A previous nationwide study reported that TKR is one of the top 10 most frequent procedures requiring transfusion in the USA, and blood transfusion is associated with serious complications, such as wound infection, an increase in hospital stay, in-hospital mortality [19,20,21], allogeneic blood reaction, and deep venous thromboembolism. Therefore, reducing the need for blood transfusion is essential to prevent such complications.

Several previous studies [17, 22, 23] have reported that closed suction drainage (CSD) was associated with increased total blood loss in TKR. A Level I-2 study [17] found that closed suction drainage increased the transfusion requirements after elective knee arthroplasty and had no major benefits, and Al-Zahid et al. [22] did not support the use of closed suction drains in primary elective TKR. In addition, Bjerke-Kroll et al. [24] reported that CSD increased the number of allogeneic blood transfusions in unilateral primary TKR, possibly due to blood loss in the drain group. The apparent preventive effect for the BMI and “pre-operative Haemoglobin” on the rate of post-operative blood transfusion might be explained by the fact that both variables are identified “pre-operatively” and accounted for in prospectively manner; while the drain output only identified in retrospective and post-operatively.

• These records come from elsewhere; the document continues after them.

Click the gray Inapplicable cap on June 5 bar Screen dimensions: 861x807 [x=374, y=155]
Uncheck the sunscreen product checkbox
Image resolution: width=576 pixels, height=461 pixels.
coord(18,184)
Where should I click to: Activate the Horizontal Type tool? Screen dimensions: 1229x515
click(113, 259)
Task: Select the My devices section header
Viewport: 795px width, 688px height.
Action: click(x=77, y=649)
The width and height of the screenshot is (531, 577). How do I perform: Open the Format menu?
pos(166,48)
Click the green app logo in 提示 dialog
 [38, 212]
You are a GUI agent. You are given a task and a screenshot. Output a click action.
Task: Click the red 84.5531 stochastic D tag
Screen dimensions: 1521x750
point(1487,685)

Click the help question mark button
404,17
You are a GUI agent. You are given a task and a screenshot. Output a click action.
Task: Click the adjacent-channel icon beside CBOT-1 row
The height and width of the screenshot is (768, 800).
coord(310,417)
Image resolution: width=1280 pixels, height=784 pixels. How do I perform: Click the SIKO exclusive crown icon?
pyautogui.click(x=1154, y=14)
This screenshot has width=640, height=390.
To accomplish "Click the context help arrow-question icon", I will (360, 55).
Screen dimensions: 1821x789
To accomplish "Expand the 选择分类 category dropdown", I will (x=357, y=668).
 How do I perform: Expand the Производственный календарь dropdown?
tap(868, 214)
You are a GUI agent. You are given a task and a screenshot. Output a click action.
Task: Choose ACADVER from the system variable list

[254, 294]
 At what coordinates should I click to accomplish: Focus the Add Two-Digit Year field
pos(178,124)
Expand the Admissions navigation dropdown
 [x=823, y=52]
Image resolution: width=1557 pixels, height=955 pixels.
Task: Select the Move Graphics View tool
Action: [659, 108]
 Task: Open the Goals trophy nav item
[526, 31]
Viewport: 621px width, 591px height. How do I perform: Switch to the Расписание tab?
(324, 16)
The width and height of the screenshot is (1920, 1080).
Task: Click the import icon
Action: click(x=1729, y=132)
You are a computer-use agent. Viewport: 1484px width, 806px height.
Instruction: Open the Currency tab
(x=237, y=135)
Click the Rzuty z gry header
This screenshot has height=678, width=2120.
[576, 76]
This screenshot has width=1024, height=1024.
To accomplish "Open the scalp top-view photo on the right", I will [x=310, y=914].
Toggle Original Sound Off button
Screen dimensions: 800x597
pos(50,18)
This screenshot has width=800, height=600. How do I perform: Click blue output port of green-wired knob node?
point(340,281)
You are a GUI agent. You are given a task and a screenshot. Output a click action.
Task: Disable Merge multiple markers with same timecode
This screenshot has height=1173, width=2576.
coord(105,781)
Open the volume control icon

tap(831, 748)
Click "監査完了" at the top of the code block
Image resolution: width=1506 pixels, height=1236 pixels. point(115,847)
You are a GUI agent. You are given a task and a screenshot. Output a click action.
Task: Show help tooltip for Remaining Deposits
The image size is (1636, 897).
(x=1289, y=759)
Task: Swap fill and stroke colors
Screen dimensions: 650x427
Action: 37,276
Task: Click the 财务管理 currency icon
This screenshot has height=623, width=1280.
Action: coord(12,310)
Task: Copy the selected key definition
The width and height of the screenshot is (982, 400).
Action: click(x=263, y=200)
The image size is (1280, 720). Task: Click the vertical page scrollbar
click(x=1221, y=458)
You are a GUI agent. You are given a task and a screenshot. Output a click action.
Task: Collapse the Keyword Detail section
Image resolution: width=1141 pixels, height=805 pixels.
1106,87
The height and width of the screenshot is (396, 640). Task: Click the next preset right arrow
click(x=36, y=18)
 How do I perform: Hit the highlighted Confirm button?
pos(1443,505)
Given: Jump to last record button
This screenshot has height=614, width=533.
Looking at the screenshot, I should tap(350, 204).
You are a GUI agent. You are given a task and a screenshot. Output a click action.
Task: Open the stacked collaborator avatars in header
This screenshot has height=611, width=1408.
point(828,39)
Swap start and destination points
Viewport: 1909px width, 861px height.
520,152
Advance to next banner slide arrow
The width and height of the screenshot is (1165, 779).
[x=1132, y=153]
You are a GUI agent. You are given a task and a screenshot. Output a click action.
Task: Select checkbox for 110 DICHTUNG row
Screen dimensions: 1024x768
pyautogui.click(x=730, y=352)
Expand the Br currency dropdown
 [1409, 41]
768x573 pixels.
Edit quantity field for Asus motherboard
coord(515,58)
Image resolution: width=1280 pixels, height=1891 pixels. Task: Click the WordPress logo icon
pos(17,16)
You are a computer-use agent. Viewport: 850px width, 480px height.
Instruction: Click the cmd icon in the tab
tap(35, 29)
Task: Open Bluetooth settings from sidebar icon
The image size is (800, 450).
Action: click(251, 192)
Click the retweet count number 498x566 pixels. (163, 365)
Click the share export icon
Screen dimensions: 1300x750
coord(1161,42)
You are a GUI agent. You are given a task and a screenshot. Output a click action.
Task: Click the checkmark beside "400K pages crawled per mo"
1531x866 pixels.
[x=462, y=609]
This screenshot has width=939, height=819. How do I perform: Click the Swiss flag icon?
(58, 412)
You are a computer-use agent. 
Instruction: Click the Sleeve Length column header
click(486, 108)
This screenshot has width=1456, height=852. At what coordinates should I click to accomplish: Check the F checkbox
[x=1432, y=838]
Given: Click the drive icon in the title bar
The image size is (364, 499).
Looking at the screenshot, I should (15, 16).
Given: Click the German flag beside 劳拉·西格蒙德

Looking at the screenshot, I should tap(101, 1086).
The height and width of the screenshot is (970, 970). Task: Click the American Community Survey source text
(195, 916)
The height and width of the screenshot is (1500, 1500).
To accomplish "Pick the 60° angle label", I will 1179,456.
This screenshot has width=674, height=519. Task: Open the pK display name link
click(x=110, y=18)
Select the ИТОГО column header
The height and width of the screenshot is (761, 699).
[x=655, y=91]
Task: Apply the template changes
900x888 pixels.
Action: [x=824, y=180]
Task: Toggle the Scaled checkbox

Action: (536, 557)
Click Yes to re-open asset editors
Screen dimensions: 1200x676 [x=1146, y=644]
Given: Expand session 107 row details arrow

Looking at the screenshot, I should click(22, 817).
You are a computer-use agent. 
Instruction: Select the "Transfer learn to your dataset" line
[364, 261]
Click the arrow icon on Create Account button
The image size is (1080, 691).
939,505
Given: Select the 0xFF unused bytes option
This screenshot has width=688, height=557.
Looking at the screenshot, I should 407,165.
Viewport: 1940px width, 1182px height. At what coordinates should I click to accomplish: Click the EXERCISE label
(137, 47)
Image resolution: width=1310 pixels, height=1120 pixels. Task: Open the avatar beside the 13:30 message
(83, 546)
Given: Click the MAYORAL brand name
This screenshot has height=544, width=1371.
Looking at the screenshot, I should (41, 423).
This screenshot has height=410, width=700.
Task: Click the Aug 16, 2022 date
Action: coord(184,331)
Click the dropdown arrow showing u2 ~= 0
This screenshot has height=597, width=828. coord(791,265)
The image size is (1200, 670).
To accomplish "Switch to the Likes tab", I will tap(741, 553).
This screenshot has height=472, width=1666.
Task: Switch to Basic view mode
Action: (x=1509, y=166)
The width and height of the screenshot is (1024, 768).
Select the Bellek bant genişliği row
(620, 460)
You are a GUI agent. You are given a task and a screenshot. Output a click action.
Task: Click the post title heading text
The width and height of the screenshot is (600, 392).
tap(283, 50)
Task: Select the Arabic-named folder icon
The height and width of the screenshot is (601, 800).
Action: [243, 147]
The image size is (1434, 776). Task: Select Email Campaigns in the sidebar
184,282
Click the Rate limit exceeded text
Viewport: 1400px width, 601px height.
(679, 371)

Similar to our findings, D Yang et al. [25] conducted a retrospective study on 200 patients who received TKR and found that the use of a drain after primary TKR had no clinical benefit, even after tranexamic acid had already been administered during the treatment. H Xu et al. [23] also found, in a retrospective cohort study, that the use of a drain was associated with a higher transfusion rate and a longer length of hospital stay (LOS) in patients undergoing routine primary TKR, and he did not recommend the use of a drain post-TKR. Sharma et al. [26] and Bjerke-Kroll et al. [24] reported that the LOS was longer in the drain groups compared to the no-drain groups after TKR.

One of the catastrophic and devastating complications post-TKR is wound complications, especially wound infections, as superficial wound infection can develop into deep wound and joint infection if not treated properly [20]. Willemen et al. [27] conducted a prospective randomized controlled trial that enrolled 41 patients who underwent TKR and showed that bacteria cultures of all drain tips cut off at postoperative 24 h were negative, while five of 21 drain tips indwelling for 48 h after operation developed positive culture results (all bacteria were Staphylococci), indicating that closed suction drain could be the source of retrograde infection and the source of devastating complications in TKR.

Conclusion

This study demonstrated that the use of suction drains in primary TKA was associated with longer hospital stays, increased blood loss, and higher transfusion requirements. Moreover, the use of TXA during surgery was found to be associated with better outcomes, including shorter hospital stays, decreased blood loss, improved haemoglobin and haematocrit levels, and less overall postoperative complications. However, the routine use of TXA in knee arthroplasty remains controversial and this finding should be applied in context due to potential confounders, including various patient’s and surgical factors. Further research may be needed to determine the optimal approach to managing blood loss in TKA.